> **Instructions to follow**
In the data that follows, find the line with "The height and width of the screenshot is (697, 1383)."; transcribe it, every later line up to the one with "You are a computer-use agent. The image size is (1476, 1034).", and that line as well, exactly and with no others.

━━━ Exercise inputs ━━━

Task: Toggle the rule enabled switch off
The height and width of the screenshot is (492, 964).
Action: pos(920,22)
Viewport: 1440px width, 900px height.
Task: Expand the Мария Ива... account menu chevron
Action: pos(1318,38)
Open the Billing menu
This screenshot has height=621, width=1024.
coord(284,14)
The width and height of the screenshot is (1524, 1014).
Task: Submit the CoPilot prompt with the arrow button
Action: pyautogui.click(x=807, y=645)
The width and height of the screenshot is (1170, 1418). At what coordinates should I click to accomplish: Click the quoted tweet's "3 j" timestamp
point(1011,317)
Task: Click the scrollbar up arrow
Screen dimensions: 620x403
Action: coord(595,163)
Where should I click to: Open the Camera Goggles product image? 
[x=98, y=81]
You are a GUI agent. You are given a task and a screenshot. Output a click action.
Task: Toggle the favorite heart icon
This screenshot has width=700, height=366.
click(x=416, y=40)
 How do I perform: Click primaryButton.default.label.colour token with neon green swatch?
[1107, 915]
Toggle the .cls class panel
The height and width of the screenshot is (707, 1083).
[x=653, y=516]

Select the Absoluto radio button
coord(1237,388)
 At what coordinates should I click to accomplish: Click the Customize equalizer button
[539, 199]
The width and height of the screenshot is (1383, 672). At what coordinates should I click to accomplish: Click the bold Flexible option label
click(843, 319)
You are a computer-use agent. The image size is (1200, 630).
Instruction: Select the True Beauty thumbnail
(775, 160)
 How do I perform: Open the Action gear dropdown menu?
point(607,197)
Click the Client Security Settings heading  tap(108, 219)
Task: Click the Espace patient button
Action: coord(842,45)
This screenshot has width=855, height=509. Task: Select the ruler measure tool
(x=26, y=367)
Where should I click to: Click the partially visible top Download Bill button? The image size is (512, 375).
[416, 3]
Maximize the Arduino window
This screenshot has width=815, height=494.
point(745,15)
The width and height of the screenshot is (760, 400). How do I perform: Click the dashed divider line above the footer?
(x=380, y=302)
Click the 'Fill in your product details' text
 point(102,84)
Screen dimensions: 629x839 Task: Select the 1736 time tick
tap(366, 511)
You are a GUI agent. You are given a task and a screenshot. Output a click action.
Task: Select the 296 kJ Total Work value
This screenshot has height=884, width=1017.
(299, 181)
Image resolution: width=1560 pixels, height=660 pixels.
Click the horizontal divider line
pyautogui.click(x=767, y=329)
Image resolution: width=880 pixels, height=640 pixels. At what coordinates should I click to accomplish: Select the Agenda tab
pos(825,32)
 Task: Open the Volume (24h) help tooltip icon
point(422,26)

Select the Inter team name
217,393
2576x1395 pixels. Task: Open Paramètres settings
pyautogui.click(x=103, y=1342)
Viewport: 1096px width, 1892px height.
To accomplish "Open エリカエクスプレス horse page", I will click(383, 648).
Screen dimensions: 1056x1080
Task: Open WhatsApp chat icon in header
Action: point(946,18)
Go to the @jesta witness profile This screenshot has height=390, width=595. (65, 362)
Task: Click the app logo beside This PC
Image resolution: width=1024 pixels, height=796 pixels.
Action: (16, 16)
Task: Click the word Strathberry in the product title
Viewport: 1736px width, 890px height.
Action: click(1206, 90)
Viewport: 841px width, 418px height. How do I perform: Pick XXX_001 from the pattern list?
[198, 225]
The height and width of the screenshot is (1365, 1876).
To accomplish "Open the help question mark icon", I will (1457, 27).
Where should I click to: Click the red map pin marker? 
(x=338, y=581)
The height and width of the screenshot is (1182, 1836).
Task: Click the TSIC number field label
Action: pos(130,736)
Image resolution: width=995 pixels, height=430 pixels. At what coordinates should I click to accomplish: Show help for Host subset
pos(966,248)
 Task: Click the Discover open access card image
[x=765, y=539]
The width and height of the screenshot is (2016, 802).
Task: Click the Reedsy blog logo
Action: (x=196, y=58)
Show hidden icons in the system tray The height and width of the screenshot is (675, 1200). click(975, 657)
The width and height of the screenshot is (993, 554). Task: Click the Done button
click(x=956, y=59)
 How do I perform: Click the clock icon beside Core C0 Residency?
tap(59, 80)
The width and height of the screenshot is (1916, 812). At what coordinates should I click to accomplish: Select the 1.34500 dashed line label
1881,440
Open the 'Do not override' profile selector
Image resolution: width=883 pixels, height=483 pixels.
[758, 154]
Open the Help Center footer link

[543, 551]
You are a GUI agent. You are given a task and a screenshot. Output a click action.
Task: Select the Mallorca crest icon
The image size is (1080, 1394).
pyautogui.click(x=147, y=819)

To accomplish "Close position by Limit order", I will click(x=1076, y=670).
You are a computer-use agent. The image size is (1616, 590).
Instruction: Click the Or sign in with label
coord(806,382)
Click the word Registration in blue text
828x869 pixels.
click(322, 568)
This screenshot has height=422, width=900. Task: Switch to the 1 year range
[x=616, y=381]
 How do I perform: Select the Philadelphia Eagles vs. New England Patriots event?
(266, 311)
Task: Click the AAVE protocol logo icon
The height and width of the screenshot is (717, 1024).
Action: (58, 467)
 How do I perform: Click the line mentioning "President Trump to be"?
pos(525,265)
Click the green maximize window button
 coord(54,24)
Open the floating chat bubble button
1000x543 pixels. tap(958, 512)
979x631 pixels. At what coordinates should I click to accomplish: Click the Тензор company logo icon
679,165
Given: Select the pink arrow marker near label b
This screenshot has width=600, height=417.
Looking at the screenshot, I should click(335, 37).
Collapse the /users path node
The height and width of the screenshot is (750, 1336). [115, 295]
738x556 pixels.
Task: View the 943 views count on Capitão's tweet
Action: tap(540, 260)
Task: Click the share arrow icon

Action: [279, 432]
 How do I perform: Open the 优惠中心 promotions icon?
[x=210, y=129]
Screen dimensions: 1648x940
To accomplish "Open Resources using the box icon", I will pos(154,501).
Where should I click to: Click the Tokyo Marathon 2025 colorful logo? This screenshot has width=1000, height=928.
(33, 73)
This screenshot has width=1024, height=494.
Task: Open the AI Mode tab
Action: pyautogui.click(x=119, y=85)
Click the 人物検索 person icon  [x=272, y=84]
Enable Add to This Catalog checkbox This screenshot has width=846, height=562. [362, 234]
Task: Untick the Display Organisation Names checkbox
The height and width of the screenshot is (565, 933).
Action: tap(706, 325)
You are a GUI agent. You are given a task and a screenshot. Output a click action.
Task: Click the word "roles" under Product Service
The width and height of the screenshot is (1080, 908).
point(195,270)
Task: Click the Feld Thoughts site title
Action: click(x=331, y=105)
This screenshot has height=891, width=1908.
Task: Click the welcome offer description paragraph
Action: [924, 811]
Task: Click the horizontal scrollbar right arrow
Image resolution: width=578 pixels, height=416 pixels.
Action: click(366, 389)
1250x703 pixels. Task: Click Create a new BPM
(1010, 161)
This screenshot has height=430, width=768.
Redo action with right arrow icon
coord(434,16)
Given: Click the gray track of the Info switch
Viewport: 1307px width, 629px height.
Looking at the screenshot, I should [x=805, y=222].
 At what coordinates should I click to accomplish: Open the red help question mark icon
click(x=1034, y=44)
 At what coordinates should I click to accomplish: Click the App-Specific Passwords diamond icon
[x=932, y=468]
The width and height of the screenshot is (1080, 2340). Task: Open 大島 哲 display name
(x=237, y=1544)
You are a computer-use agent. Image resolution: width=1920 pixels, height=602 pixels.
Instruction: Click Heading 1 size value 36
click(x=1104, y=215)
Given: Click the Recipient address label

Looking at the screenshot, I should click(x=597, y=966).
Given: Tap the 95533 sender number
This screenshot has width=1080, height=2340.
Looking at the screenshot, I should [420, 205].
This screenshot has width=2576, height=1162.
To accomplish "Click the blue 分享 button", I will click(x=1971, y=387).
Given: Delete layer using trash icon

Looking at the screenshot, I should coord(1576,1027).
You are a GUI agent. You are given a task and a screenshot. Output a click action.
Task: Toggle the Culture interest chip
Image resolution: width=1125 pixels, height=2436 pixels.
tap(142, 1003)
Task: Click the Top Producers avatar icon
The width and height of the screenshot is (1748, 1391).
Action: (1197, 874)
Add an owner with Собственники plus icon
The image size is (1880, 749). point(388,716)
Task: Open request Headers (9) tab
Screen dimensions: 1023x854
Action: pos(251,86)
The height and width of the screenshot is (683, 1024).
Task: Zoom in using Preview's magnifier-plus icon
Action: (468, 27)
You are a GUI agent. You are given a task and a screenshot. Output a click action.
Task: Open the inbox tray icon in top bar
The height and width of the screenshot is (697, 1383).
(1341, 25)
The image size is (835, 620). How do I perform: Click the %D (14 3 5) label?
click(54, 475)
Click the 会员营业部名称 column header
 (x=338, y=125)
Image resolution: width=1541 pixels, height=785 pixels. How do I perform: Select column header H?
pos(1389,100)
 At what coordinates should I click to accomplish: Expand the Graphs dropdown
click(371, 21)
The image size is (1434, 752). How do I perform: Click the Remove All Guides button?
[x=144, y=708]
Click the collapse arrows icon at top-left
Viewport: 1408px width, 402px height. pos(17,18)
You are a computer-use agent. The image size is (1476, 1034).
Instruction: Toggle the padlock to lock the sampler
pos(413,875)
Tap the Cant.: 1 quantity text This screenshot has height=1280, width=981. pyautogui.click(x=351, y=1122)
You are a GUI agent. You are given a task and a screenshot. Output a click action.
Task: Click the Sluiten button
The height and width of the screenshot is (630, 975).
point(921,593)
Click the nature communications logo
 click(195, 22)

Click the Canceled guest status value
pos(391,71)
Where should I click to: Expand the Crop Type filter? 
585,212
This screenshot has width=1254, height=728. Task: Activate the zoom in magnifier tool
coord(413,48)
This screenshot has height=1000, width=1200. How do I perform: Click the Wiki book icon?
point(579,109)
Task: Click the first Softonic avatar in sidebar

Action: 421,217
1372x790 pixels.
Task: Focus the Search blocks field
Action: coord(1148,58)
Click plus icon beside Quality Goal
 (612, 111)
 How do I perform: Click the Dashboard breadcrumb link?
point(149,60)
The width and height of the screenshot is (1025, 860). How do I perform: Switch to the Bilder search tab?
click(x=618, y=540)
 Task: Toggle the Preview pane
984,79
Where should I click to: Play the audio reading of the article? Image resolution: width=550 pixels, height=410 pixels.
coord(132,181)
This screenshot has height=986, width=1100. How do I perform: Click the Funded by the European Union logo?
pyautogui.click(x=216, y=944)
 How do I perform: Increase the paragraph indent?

━━━

> **Output below**
The height and width of the screenshot is (697, 1383).
(1341, 25)
The image size is (835, 620). How do I perform: Click the %D (14 3 5) label?
click(54, 475)
Click the 会员营业部名称 column header
 (x=338, y=125)
Image resolution: width=1541 pixels, height=785 pixels. How do I perform: Select column header H?
pos(1389,100)
 At what coordinates should I click to accomplish: Expand the Graphs dropdown
click(371, 21)
The image size is (1434, 752). How do I perform: Click the Remove All Guides button?
[x=144, y=708]
Click the collapse arrows icon at top-left
Viewport: 1408px width, 402px height. pos(17,18)
You are a computer-use agent. The image size is (1476, 1034).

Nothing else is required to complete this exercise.